शनिवार, 16 जनवरी 2010

109. NI Act - Limitation starts from first notice

Whether after the notice issued under clause (b) of Section 138 of the Negotiable Instruments Act,1881 is received by the drawer of the cheque, the payee or holder of the cheque, who does not take any action on the basis of such notice within the period prescribed under Section 138 of the Act, is entitled to send a fresh notice in respect of the same cheque and, thereafter, proceed to file a complaint under Section 138 of the Act?

Above question has been answered in negative by the Supreme Court in CRIMINAL APPEAL NO.46 OF 2010 (@ SPECIAL LEAVE PETITION (CRL) NO.6676 OF 2008), Tameeshwar Vaishnav Vs. Ramvishal Gupta (Decided on 8/1/10) wherein relying on two earlier decisions it has been held that under s 138 , NI Act, the cause of action arises only once. In this case first notice was issued on 22th march 2006 but complaint was not filed within 30 days and subsequently the cheque was again presented and dishonored and fresh notice was issued on 14th June 2006 and on that basis a complint was filed on 10th July 2006.
The Supreme Court accepted the argument that when the complainant did not take any action on the basis of the first notice a second notice in regard to the self-same cheque was barred under the proviso to Section 138 of the Act. In Sadanandan Bhadran vs. Madhavan Sunil Kumar [(1998) 6 SCC 514], it was held that the cause of action to file complaint on non-payment despite issue of notice, arises but once. Another cause of action would not arise on repeated dishonour on re-presentation. It was also held that while the payee was free to present the cheque repeatedly within its validity period, once notice had been issued and payments not received within 15 days of the receipt of the notice, the payee has to avail the very cause of action arising thereupon and file the complaint. Dishonour of the cheque on each re-presentation does not give rise to a fresh cause of action. This view was reiterated in Prem Chand Vijay Kumar vs. Yashpal Singh & Anr. [(2005) 4 SCC 417].
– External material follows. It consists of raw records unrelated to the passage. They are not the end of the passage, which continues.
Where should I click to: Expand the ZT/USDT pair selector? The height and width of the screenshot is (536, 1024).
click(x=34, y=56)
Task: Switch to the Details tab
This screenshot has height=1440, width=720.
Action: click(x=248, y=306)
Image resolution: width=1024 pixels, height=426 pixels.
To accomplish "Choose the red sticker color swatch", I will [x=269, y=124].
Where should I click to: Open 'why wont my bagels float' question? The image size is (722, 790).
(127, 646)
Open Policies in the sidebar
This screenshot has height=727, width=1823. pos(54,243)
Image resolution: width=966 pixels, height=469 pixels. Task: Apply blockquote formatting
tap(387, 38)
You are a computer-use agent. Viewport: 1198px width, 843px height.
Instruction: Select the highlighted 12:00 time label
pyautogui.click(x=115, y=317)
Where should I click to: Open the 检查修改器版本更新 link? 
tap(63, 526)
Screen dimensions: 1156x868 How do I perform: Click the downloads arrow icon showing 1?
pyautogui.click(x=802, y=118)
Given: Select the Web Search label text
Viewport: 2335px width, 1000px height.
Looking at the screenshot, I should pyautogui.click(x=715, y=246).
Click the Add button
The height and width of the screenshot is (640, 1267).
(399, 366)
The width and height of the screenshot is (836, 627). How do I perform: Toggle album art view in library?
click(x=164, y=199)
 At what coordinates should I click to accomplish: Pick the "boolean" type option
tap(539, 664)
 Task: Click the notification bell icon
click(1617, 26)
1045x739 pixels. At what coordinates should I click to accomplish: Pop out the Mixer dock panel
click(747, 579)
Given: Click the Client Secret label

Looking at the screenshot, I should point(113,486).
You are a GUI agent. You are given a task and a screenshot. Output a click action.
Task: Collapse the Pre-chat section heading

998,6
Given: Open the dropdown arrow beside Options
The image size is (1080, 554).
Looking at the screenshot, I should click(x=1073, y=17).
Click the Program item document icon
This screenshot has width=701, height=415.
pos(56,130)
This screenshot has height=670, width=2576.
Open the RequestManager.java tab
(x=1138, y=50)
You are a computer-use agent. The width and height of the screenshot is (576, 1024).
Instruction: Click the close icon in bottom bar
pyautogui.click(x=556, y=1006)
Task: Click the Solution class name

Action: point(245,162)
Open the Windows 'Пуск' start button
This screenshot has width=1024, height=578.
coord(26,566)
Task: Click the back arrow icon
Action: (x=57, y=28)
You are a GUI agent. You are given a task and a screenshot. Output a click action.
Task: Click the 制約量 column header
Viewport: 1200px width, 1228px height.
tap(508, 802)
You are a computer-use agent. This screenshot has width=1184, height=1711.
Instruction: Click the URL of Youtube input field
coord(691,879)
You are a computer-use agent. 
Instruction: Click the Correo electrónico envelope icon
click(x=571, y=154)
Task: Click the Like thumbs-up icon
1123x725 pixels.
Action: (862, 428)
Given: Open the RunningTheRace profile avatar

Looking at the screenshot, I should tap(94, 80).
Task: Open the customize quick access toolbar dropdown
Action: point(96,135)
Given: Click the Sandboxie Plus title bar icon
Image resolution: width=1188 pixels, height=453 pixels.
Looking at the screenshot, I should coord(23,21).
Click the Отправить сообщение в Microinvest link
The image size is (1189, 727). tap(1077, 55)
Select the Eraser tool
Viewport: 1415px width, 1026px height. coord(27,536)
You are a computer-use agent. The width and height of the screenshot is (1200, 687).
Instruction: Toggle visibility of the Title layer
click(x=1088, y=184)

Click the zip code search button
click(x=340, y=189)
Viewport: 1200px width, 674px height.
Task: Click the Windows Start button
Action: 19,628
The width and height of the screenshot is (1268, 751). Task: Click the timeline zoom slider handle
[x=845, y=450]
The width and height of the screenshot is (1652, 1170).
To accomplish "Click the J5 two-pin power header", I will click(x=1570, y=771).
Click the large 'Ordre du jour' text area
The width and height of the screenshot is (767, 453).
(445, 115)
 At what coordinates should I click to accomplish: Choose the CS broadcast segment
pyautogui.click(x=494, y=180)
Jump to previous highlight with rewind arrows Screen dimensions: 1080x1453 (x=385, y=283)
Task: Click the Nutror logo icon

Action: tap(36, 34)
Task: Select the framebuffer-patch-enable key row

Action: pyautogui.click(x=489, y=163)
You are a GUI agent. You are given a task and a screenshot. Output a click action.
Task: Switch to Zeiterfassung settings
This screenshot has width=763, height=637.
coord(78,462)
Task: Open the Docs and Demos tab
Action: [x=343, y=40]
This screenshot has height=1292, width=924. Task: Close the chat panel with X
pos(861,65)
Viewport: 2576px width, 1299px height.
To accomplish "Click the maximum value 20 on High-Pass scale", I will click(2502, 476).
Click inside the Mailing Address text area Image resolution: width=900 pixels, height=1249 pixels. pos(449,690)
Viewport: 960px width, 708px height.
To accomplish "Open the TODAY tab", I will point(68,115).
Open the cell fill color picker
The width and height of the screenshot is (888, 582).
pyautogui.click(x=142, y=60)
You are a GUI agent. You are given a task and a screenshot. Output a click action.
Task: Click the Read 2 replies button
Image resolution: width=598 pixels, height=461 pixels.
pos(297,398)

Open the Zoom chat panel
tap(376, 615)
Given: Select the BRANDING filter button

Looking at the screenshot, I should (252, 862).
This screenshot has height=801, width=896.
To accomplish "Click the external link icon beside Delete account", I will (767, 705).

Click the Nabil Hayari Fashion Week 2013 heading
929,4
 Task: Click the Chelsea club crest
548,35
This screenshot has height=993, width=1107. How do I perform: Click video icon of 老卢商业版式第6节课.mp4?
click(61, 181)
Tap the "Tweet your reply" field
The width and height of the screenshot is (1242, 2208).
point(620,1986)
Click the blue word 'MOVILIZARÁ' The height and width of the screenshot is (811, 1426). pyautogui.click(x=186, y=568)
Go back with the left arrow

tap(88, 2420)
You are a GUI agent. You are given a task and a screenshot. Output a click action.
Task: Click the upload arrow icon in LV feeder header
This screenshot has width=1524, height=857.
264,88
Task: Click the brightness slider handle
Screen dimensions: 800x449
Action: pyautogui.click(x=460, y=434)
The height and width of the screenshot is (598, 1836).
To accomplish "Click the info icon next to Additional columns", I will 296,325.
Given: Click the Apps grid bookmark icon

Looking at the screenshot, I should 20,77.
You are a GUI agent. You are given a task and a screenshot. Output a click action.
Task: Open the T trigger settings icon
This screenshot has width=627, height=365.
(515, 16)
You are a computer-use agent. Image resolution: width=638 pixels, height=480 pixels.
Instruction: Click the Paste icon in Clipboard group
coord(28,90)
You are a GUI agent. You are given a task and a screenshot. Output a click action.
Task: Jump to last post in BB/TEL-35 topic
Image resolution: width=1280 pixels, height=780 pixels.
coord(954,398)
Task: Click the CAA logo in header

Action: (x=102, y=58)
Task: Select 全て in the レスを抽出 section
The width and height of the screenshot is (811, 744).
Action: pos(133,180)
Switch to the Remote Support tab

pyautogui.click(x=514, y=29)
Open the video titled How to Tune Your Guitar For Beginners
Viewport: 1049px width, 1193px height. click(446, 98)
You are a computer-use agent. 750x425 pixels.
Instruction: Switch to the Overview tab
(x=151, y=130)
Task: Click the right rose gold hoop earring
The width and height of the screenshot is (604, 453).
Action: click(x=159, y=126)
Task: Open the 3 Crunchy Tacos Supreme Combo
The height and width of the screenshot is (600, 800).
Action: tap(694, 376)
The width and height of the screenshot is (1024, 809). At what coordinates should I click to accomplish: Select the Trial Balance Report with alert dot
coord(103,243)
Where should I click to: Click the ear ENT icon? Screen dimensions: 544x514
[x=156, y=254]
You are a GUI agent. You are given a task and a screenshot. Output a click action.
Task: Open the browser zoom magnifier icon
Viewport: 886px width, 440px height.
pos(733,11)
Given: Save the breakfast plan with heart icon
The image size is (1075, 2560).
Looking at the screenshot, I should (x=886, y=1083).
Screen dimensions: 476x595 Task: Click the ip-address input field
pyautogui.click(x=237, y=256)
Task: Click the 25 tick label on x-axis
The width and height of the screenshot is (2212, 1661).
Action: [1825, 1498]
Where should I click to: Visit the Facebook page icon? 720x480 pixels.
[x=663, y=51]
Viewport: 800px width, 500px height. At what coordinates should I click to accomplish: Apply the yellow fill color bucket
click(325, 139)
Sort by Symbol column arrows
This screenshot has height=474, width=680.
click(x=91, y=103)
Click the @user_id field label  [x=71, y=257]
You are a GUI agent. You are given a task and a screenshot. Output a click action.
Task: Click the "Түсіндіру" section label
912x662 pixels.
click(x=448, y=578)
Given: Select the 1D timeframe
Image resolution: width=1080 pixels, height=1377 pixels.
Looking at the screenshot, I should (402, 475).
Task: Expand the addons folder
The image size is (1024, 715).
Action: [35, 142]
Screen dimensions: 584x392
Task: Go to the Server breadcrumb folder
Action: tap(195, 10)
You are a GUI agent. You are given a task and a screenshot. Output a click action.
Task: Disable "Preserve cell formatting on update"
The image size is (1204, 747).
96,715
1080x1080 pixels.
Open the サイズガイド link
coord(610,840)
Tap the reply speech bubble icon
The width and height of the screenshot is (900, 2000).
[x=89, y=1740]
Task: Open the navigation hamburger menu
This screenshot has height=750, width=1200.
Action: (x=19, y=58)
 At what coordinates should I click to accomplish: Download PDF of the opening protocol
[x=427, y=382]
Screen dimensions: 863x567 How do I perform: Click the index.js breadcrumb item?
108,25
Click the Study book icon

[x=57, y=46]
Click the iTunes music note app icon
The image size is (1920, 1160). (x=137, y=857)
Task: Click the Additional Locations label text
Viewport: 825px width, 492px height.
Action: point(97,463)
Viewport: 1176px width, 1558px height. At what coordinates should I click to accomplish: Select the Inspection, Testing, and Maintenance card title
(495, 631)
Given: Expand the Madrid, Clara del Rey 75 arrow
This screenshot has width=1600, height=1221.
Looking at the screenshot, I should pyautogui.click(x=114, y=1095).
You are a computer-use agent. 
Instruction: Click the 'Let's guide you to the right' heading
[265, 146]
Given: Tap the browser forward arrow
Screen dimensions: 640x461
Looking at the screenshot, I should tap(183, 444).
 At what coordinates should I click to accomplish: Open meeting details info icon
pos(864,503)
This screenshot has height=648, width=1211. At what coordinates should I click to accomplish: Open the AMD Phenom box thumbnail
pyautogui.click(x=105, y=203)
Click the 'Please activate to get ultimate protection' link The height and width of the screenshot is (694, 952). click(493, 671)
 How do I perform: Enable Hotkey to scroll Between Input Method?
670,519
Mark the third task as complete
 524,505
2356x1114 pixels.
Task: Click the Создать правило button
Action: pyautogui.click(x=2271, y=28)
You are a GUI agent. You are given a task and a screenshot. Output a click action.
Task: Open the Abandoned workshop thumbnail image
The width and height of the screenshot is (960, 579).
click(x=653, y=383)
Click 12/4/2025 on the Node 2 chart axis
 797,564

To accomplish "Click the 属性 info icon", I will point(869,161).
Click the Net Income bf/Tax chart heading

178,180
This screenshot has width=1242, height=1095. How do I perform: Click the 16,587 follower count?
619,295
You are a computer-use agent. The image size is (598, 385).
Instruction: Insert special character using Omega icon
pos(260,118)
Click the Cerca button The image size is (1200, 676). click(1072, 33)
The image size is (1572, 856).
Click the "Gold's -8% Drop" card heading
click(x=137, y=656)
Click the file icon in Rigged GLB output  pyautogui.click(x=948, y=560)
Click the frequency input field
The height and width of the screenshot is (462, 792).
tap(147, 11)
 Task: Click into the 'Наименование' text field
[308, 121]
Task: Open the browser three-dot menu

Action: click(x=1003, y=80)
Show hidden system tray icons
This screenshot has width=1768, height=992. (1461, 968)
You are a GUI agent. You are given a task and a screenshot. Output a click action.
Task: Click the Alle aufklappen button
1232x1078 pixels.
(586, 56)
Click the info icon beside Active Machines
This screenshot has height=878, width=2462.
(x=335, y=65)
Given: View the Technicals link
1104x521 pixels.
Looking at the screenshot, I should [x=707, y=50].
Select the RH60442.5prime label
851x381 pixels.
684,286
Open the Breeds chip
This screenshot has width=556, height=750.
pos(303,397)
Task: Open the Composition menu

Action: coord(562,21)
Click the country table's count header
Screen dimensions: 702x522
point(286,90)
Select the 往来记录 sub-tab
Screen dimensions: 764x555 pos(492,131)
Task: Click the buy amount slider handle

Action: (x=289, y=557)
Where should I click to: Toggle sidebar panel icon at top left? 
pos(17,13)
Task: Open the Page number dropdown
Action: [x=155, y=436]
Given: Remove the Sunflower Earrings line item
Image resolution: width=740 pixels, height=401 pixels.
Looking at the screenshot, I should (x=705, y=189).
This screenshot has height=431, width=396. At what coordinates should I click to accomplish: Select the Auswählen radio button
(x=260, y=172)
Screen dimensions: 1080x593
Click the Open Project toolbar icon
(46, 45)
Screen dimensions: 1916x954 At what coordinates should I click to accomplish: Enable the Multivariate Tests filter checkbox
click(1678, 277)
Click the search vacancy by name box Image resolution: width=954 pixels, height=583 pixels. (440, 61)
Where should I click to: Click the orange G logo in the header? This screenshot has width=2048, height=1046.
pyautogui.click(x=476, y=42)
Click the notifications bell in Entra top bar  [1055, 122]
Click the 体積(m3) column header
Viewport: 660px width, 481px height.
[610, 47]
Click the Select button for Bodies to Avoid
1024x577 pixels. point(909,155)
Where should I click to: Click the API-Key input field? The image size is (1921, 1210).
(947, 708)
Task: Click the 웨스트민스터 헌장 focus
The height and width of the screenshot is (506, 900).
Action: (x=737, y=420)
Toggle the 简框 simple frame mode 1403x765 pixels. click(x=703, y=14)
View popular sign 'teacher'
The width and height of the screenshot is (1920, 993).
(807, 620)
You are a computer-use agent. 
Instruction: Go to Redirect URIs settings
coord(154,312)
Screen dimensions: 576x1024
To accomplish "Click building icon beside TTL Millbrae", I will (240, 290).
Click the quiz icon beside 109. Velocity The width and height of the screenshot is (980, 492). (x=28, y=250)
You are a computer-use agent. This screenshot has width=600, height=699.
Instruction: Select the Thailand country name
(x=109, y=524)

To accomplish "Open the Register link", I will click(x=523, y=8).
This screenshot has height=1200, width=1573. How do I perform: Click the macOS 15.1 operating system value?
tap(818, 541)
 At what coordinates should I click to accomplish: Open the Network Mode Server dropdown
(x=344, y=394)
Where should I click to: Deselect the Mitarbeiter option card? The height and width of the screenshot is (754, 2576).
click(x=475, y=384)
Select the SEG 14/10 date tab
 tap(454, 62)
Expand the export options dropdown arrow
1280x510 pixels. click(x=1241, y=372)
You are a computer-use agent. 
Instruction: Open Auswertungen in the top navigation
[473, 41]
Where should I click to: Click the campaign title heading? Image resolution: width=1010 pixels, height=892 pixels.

Following above decisions in Tameeshwar case (supra) the Supreme Court held that:

“The provisions of Section 138 and clauses (a), (b) and (c) to the proviso thereof indicate that a cheque has to be presented to the bank within a period of six months from the date on which it is drawn or within the period of its validity, whichever is earlier. Clause (b) indicates that the payee or the holder in due course of the cheque, has to make demand for the payment of the said amount of money by giving a notice in writing to the drawer of the cheque within 30 days of the receipt of information by him from the bank regarding the return of the cheque as unpaid and clause (c) provides that if the drawer of the cheque fails to make the payment of the said amount of money to the payee or to the holder in due course of the cheque within 15 days of receipt of the said notice, the payee or the holder of the cheque may file a complaint under Section 142 of the Act in the manner prescribed.”

The Supreme Court hald that : “In the instant case, it is clear that the fresh (sic) notices were received by the Appellant on 14th June, 2006, whereas the complaints were filed on 10th July, 2006. It must, therefore, be held that the complaints were filed beyond the period of limitation and the learned Magistrate erred in taking cognizance on the complaints filed on the basis of the second notices issued on 7th June, 2006. Similarly, the High Court was also wrong in affirming the order of the learned Magistrate.”